> [Supplied material]:
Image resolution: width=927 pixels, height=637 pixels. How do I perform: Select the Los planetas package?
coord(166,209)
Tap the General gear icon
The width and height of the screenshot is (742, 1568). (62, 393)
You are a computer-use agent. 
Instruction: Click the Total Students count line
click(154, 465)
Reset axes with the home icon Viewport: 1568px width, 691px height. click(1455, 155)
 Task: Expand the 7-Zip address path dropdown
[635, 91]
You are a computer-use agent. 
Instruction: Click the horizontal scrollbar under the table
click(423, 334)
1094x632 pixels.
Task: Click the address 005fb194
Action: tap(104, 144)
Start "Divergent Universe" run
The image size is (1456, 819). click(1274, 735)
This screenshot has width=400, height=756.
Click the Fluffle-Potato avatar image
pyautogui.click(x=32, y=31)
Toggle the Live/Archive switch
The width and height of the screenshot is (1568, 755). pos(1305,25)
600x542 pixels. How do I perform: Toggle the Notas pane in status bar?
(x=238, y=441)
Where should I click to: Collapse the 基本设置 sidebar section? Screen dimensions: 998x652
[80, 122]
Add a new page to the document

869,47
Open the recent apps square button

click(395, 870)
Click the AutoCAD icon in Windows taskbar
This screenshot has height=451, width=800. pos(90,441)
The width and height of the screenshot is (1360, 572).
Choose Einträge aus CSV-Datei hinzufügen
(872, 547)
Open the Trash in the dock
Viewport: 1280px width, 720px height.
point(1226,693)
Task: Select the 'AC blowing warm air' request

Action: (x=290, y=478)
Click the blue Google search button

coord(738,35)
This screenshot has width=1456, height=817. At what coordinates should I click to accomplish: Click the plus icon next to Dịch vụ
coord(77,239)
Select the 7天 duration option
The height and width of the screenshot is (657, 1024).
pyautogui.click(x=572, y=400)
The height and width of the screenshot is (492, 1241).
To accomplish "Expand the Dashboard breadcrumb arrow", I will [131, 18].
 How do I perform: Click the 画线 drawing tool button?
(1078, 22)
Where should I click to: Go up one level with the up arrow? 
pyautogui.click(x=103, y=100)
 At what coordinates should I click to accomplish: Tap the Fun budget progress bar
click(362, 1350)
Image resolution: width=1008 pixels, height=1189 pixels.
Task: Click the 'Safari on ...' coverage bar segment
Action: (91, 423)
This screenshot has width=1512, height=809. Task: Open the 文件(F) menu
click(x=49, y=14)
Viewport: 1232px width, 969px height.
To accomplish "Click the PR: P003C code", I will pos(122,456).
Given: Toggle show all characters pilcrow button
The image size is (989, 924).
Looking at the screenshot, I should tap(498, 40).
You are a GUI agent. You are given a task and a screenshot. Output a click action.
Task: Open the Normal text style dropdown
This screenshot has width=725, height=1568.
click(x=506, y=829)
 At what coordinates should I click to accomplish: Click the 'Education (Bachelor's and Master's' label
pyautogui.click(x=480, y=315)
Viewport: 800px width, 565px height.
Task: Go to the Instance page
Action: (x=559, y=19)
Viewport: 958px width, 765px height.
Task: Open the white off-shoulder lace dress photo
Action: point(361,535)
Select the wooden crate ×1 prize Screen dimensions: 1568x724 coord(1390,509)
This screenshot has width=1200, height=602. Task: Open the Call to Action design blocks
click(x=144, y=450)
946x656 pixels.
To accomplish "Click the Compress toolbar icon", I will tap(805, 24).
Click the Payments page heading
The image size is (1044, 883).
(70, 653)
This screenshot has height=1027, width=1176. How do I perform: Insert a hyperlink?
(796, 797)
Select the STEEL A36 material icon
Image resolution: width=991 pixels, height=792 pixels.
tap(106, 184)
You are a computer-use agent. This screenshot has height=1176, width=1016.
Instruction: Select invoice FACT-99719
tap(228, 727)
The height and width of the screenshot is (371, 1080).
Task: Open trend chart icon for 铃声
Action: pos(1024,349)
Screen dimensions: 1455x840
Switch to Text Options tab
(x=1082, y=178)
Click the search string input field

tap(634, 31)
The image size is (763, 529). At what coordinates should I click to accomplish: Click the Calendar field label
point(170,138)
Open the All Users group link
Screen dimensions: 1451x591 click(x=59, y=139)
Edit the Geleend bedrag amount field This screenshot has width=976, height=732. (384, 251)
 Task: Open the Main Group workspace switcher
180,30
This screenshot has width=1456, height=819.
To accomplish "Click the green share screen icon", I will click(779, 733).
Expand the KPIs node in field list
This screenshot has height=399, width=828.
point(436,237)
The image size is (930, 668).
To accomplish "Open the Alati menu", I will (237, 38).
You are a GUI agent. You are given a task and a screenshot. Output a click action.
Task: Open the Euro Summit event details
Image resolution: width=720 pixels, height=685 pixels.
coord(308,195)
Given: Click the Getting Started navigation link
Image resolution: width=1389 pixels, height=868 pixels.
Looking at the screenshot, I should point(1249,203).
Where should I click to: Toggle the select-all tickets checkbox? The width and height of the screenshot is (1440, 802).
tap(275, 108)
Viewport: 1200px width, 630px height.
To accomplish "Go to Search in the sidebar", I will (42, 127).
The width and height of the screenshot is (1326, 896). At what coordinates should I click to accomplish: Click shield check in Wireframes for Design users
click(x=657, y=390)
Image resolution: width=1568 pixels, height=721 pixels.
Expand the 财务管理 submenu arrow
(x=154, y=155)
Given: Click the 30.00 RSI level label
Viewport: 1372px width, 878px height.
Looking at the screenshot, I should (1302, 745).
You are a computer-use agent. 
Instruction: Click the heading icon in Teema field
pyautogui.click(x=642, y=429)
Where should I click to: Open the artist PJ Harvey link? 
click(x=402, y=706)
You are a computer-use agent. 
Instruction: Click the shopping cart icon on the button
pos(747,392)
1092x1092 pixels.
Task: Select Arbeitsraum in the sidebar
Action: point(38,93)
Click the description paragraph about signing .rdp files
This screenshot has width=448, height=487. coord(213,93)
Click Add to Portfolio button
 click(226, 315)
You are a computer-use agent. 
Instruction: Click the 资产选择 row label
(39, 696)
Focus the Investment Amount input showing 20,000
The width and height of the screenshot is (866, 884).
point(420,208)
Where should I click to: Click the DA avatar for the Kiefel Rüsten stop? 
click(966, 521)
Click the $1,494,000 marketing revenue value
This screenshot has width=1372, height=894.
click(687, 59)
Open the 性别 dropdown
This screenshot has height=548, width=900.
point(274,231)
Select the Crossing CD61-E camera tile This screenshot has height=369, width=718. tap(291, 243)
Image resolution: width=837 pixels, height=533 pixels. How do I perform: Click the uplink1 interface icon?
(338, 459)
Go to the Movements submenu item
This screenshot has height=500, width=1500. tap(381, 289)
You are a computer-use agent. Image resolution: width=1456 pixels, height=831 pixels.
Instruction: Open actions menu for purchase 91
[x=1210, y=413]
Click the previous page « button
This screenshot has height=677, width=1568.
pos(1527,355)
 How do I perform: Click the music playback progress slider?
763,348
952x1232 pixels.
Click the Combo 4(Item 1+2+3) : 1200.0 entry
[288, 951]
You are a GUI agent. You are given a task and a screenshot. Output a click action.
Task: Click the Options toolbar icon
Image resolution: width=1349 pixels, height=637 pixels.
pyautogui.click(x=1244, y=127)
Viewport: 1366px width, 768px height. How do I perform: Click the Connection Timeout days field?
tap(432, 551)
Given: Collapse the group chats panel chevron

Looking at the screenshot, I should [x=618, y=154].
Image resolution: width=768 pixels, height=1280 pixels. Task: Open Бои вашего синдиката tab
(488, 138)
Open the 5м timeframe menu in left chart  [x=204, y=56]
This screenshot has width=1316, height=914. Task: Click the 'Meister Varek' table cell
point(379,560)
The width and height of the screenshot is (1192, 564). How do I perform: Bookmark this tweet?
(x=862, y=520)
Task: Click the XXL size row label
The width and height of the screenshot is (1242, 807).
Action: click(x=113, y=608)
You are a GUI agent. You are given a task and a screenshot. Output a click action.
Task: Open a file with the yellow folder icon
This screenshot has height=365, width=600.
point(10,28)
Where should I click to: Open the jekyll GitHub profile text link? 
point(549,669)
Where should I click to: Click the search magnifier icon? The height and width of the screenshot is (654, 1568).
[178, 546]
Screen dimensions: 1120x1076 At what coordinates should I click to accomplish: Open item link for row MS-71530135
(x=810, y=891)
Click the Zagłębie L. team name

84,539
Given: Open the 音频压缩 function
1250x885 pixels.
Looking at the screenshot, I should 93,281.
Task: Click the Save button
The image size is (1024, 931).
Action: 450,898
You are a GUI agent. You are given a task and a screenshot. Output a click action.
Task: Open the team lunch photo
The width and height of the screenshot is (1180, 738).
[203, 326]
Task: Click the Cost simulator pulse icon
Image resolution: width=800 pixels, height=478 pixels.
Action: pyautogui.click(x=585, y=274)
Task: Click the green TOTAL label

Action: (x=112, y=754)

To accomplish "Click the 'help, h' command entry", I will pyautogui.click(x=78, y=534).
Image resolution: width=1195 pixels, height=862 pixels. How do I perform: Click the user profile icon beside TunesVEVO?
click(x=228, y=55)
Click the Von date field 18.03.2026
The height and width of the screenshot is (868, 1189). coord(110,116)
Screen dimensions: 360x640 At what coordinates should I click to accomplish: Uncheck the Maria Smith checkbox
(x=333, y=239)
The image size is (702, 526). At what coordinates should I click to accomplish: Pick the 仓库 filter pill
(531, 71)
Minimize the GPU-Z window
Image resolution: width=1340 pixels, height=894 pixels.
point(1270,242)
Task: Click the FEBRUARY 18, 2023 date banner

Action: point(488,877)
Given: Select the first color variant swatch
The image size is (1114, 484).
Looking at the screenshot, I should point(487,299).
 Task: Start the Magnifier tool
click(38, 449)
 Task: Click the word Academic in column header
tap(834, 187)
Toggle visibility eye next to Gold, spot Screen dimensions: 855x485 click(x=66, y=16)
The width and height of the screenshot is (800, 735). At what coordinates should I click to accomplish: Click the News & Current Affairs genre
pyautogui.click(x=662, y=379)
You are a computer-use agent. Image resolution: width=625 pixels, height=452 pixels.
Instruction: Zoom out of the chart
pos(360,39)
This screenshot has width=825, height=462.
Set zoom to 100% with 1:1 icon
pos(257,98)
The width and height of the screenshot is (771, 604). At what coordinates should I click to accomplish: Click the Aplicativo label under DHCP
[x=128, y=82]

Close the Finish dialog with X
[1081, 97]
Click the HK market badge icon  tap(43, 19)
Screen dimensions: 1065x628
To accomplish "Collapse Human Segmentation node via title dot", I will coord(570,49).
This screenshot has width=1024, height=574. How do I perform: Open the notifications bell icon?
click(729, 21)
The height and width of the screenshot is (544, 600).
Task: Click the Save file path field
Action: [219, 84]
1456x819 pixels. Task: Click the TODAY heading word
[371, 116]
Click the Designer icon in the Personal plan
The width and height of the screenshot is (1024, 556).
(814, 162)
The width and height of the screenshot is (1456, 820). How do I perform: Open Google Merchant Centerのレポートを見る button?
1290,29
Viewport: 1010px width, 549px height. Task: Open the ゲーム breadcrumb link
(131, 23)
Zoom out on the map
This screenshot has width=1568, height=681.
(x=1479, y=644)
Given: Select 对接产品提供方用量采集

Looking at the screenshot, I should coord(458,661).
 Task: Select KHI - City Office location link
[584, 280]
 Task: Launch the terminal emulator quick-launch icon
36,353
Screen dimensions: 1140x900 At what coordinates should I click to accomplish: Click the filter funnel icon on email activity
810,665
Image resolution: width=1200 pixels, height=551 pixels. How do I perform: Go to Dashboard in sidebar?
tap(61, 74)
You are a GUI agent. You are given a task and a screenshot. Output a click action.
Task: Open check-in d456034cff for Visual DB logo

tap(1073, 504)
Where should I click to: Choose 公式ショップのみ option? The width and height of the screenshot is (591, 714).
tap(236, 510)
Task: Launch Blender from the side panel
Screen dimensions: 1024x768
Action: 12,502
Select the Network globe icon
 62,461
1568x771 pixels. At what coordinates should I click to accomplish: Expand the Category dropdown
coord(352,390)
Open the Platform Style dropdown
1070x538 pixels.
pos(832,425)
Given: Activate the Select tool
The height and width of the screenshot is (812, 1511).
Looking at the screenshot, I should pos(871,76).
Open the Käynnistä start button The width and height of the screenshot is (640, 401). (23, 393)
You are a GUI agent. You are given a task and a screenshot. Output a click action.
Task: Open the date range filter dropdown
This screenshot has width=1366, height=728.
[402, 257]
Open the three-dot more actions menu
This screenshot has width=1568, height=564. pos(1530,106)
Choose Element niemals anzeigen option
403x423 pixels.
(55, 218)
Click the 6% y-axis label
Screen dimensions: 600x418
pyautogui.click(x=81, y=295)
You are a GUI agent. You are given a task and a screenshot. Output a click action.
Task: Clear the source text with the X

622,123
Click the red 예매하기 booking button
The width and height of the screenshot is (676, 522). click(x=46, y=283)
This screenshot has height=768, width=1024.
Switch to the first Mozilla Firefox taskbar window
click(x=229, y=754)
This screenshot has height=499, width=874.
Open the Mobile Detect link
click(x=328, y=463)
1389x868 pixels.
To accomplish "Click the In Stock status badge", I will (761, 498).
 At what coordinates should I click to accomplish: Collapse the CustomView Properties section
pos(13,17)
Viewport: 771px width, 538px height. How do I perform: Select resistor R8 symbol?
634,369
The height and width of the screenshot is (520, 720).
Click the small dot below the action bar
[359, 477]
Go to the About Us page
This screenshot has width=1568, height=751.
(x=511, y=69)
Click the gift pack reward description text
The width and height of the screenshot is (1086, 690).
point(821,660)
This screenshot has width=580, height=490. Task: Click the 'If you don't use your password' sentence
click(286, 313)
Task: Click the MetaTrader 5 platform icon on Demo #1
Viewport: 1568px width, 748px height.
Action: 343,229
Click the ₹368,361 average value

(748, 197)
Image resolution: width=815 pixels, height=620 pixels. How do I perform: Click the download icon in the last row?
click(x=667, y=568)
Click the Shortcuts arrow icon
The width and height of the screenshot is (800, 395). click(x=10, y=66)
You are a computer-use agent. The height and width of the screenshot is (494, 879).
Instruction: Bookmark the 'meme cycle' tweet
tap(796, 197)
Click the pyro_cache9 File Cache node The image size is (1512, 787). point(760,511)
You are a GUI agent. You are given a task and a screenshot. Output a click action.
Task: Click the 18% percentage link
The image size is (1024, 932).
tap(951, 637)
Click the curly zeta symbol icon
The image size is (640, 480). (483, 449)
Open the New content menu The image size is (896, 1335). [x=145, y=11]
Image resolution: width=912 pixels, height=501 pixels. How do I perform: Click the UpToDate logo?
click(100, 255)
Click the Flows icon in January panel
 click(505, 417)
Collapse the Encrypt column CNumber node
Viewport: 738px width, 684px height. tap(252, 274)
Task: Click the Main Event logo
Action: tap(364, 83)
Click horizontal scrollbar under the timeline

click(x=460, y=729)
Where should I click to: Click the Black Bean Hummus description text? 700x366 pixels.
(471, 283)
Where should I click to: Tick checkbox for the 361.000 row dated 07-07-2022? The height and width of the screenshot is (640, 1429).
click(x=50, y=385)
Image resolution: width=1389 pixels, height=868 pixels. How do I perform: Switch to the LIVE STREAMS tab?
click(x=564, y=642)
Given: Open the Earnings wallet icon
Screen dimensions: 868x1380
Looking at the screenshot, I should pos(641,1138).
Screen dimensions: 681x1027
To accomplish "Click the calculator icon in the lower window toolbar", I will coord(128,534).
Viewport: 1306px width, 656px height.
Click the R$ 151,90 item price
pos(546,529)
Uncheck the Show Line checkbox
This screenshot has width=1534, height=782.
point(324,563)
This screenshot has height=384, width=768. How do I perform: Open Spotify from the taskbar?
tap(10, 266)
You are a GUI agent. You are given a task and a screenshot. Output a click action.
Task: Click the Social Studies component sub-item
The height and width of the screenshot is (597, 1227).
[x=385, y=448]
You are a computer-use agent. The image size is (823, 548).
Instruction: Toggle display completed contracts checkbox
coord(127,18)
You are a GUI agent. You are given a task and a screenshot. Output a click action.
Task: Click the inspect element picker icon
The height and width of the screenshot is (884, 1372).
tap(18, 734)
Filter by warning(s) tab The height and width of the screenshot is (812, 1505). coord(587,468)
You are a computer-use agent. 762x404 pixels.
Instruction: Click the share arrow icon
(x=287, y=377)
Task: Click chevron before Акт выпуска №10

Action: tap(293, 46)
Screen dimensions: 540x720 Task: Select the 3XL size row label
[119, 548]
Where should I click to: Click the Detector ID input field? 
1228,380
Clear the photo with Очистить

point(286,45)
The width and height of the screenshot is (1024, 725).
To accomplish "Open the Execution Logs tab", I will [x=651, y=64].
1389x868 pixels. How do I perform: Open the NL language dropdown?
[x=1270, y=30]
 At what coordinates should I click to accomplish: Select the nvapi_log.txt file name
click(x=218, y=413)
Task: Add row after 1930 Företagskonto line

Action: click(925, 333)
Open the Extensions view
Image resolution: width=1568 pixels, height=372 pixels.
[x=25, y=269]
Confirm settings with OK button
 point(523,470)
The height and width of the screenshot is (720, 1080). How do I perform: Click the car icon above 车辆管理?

> [Problem]: Pull out all lines in the data above that include "badge".

> [Exercise answer]:
Click the HK market badge icon  tap(43, 19)
To accomplish "Click the In Stock status badge", I will (761, 498).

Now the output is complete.